According to its website, Molson Coors maintains a strict no-gun policy at its Milwaukee brewing facility. Unfortunately, it didn’t stop an ex-employee from fatally shooting five people this week before turning the gun on himself. However, there’s one thing the rule did ensure.
That his victims couldn’t shoot back.
While we don’t know for sure whether armed citizens could have stopped this particular tragedy, they’ve managed to stop plenty of others. Firearms instructor Jack Wilson demonstrated that last December when he took down a gunman at his church.
Wilson wasn’t the first person to stop a massacre in a house of worship. Armed parishioner Jeanne Assam did the same when a killer stormed her Colorado church in 2007. So did off-duty police officer Antonio Milow, who ended an attack at his own church five years later.
That’s not to say a church is the only place where legal guns can make a difference. When a man armed with two guns and a pair of knives stormed an Texas bar in 2017, he was put down by a customer who held a concealed handgun permit. Police called the permit holder “a hero,” saying the attacker “had the capacity to do much greater harm.”
In 2018, an Alabama McDonald’s customer was also called a “hero” when he prevented a mass shooting at the restaurant.
An armed Florida man won praise too for preventing a massacre at a back to school event. “We are extremely grateful that nobody else was injured in this incident,” said Titusville's Deputy Chief Todd Hutchinson. “This suspect opened fire at a crowded public park, this could have been so much worse."
Another Florida man stopped a gunman who had just entered an auto shop and shot two people. So did an armed patient at a Tennessee dental office. One witness told reporters, "You all wouldn’t be dealing with me right now if the hero hadn’t stepped in."
Similarly, an Uber driver with a concealed handgun permit stopped a mass shooting in Illinois and legally armed citizens halted a shooter at a Walmart in Washington.
But it's not just mass shootings that lawful gun owners have put a stop to. In 2012, a man stabbed two people at a Salt Lake City grocery store before he was shot by an armed customer:
And while people with concealed handgun permits do confront mass murderers, they typically aren't a threat to the general public.
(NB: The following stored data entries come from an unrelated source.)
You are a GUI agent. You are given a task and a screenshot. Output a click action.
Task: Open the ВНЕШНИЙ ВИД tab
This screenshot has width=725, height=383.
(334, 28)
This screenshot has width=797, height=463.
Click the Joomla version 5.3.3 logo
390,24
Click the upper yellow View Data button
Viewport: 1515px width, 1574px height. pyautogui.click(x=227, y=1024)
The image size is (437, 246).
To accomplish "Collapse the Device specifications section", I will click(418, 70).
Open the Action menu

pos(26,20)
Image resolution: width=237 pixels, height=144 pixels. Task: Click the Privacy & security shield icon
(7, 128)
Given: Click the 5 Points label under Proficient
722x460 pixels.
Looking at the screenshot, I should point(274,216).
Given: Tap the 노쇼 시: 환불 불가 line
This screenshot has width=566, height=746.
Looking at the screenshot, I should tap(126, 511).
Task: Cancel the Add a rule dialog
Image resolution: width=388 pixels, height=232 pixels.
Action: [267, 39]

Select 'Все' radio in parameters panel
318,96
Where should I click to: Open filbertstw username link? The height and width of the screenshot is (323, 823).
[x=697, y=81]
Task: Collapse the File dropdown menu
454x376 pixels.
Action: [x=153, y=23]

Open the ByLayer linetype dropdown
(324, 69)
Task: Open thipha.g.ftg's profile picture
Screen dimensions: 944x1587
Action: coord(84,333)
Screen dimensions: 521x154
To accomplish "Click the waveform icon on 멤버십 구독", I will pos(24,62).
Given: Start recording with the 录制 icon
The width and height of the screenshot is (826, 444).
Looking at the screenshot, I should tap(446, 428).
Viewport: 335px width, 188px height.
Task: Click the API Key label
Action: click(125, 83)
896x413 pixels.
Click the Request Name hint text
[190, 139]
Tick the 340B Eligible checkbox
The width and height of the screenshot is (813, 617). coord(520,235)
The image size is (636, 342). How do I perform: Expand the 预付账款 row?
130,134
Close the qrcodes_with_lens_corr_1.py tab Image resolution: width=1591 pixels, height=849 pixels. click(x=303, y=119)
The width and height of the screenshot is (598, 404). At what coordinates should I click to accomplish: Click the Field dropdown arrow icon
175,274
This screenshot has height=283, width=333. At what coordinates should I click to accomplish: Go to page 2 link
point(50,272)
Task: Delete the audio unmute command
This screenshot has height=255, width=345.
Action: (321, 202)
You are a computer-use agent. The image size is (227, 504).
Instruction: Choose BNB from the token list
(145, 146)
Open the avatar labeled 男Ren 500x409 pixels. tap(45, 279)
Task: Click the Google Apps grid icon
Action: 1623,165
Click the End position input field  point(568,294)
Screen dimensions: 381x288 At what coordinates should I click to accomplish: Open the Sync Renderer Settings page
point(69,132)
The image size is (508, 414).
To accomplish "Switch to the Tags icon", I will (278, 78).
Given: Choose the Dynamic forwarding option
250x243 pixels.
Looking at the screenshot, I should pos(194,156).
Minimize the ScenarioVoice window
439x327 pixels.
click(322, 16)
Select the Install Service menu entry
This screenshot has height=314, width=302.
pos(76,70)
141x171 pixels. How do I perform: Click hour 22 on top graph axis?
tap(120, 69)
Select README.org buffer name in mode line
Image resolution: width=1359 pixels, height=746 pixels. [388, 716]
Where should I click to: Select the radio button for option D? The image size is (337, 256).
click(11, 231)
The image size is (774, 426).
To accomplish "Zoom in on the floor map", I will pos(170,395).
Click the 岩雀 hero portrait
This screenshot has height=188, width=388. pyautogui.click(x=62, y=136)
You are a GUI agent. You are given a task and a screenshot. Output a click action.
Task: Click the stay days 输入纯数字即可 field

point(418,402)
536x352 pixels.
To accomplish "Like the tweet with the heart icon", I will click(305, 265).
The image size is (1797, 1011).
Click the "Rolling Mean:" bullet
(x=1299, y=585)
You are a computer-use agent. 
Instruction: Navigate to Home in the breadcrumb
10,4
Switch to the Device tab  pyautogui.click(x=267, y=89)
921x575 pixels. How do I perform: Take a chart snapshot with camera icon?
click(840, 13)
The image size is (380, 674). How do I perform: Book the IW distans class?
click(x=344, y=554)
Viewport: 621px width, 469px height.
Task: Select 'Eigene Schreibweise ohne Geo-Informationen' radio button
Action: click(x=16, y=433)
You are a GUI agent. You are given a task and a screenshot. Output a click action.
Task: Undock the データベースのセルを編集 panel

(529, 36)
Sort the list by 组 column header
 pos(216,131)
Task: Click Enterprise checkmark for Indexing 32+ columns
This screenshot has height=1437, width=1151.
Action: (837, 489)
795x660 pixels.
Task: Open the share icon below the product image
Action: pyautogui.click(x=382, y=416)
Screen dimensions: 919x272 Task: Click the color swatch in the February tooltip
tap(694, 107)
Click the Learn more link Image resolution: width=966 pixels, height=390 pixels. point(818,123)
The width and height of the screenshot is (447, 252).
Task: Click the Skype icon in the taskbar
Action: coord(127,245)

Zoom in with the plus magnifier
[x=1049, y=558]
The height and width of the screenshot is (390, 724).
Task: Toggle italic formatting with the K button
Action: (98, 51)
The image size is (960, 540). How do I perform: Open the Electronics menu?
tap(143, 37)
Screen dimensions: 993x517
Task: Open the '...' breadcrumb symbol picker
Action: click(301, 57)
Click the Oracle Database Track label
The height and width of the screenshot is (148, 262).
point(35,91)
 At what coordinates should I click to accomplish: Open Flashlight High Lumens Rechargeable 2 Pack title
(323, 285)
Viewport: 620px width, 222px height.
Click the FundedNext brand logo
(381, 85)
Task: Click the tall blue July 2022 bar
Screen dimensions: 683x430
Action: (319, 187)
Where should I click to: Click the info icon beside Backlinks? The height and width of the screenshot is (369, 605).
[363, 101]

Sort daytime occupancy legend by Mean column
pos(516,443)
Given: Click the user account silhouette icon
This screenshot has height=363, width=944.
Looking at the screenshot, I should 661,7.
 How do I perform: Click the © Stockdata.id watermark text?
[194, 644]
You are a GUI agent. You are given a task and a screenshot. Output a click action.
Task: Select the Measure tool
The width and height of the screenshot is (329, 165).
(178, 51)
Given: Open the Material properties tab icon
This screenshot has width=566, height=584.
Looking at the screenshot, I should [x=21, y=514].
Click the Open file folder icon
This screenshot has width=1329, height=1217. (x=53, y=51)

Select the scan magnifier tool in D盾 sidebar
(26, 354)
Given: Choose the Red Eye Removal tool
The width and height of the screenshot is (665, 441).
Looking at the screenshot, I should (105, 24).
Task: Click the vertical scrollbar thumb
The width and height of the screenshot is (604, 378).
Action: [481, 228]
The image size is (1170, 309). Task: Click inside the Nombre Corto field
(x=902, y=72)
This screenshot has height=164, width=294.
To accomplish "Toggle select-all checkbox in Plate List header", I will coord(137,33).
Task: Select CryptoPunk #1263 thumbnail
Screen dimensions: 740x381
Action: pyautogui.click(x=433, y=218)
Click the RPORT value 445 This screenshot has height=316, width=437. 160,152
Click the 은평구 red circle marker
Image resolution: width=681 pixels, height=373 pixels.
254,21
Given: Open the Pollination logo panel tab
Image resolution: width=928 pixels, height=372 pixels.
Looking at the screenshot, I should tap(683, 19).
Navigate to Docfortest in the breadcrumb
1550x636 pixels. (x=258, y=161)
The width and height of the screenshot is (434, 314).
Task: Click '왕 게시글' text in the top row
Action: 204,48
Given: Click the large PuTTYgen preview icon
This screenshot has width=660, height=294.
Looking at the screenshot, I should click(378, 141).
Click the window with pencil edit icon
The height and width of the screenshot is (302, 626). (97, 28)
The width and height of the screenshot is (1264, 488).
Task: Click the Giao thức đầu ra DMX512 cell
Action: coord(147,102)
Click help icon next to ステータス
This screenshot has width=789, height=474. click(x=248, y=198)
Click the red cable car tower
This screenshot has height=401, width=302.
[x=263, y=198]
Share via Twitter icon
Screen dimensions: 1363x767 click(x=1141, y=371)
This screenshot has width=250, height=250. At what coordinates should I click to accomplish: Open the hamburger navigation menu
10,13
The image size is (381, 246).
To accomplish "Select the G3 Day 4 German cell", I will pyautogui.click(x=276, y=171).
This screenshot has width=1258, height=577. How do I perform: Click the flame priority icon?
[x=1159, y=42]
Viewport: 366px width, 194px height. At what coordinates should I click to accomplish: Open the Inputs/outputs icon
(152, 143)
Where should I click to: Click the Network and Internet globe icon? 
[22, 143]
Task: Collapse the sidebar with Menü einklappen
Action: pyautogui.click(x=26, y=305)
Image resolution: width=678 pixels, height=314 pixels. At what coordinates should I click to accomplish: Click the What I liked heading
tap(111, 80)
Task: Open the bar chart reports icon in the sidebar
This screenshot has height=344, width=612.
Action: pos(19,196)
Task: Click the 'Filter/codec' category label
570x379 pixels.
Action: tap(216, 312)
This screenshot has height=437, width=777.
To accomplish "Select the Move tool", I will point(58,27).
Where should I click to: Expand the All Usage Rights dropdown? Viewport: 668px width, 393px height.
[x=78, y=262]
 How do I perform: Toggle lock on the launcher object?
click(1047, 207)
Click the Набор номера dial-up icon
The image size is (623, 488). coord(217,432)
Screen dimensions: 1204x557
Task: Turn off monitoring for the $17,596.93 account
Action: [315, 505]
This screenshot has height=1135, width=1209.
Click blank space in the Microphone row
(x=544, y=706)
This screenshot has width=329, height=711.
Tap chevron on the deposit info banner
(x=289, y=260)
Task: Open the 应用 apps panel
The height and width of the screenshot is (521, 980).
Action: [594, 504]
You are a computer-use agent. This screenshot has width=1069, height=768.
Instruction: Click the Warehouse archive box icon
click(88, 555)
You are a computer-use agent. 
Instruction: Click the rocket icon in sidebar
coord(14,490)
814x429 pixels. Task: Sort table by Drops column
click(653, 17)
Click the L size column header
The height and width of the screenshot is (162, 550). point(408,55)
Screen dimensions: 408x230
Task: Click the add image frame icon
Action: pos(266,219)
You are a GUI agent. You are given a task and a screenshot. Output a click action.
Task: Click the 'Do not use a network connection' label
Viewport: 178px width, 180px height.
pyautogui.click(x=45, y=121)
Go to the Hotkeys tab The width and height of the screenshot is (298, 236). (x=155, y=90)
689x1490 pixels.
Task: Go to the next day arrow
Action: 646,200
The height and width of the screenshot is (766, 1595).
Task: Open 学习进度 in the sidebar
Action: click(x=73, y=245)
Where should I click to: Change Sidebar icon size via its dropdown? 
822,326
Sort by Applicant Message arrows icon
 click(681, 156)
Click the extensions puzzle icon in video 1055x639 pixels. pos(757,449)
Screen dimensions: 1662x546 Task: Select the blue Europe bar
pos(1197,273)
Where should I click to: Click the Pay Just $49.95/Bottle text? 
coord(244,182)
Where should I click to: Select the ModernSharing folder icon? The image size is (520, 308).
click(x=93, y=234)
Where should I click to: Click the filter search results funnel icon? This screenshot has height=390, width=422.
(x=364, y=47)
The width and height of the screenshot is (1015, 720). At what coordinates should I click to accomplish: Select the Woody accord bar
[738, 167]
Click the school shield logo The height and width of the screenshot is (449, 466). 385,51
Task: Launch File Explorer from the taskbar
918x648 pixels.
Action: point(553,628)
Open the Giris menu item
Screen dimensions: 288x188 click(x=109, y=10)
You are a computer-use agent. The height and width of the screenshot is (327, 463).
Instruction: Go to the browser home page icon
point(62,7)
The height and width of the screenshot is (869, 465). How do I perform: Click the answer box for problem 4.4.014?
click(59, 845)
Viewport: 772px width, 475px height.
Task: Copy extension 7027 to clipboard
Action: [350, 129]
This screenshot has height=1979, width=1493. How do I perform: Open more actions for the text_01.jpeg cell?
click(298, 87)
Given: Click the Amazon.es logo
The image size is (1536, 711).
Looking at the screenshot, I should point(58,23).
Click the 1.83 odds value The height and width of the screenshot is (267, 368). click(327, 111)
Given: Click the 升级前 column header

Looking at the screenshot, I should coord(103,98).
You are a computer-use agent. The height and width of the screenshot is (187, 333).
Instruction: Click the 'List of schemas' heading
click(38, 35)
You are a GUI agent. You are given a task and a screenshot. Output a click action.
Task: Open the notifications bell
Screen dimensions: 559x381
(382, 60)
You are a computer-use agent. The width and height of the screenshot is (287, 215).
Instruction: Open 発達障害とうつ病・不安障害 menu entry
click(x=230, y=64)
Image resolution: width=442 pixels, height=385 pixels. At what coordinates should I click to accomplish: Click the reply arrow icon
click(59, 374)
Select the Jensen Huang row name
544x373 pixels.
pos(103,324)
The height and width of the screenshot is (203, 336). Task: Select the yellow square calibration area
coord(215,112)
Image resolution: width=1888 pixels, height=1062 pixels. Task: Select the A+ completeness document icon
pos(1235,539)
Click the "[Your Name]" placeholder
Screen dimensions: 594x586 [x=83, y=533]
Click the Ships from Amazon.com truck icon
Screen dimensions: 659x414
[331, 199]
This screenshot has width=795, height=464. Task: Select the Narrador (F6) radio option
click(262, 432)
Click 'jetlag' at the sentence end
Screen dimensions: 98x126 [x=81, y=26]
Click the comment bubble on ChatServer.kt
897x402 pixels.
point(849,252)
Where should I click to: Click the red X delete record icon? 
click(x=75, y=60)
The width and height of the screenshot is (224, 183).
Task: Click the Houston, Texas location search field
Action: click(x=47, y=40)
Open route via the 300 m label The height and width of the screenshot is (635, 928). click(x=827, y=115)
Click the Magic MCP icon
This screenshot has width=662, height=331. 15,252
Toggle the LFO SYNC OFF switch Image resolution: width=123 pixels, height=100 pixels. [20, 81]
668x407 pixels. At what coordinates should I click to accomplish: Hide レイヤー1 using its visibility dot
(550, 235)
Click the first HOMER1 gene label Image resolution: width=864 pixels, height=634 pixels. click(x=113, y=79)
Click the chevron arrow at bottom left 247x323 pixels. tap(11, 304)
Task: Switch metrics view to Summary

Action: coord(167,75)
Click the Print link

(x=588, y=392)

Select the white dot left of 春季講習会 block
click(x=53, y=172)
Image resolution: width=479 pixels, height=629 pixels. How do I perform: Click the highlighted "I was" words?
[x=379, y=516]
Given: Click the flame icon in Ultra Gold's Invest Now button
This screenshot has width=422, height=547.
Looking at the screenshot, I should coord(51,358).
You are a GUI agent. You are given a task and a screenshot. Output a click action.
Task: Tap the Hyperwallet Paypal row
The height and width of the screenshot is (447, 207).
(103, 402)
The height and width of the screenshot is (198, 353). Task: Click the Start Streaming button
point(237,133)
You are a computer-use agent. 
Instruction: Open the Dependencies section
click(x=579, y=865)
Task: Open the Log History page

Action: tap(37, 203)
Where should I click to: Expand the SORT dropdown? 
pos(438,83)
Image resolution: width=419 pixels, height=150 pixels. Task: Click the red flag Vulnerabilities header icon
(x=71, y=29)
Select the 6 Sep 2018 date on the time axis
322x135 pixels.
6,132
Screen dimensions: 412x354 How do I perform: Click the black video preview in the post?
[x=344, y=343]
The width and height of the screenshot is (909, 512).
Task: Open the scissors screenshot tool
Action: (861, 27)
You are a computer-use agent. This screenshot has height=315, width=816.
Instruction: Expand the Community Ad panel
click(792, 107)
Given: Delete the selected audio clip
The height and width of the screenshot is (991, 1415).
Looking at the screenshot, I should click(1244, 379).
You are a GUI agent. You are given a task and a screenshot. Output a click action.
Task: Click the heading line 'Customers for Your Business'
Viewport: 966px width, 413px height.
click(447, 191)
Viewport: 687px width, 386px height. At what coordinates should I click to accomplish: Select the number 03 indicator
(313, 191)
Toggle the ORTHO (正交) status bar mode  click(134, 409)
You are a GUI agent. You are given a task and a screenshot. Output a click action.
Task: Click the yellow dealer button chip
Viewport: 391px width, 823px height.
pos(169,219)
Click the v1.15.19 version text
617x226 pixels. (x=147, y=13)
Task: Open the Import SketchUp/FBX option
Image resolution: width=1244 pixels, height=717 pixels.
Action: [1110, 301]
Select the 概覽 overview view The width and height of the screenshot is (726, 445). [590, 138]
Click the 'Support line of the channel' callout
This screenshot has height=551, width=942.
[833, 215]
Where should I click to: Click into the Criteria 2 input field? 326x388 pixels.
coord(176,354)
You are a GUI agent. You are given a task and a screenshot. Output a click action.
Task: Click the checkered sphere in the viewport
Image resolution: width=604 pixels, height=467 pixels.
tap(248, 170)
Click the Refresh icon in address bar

In 2018 over 1.3 million Texans were licensed to carry a firearm. One was convicted of murder and another three were convicted of manslaughter, giving them a per capita murder rate of 0.29 per 100 thousand--far below the national average.
The cases listed above likely aren't the only instances in which legally armed citizens have ended mass shootings, and it's not clear how many more examples exist. One thing that is clear?
If it weren't for "gun free zones," there would be a lot more.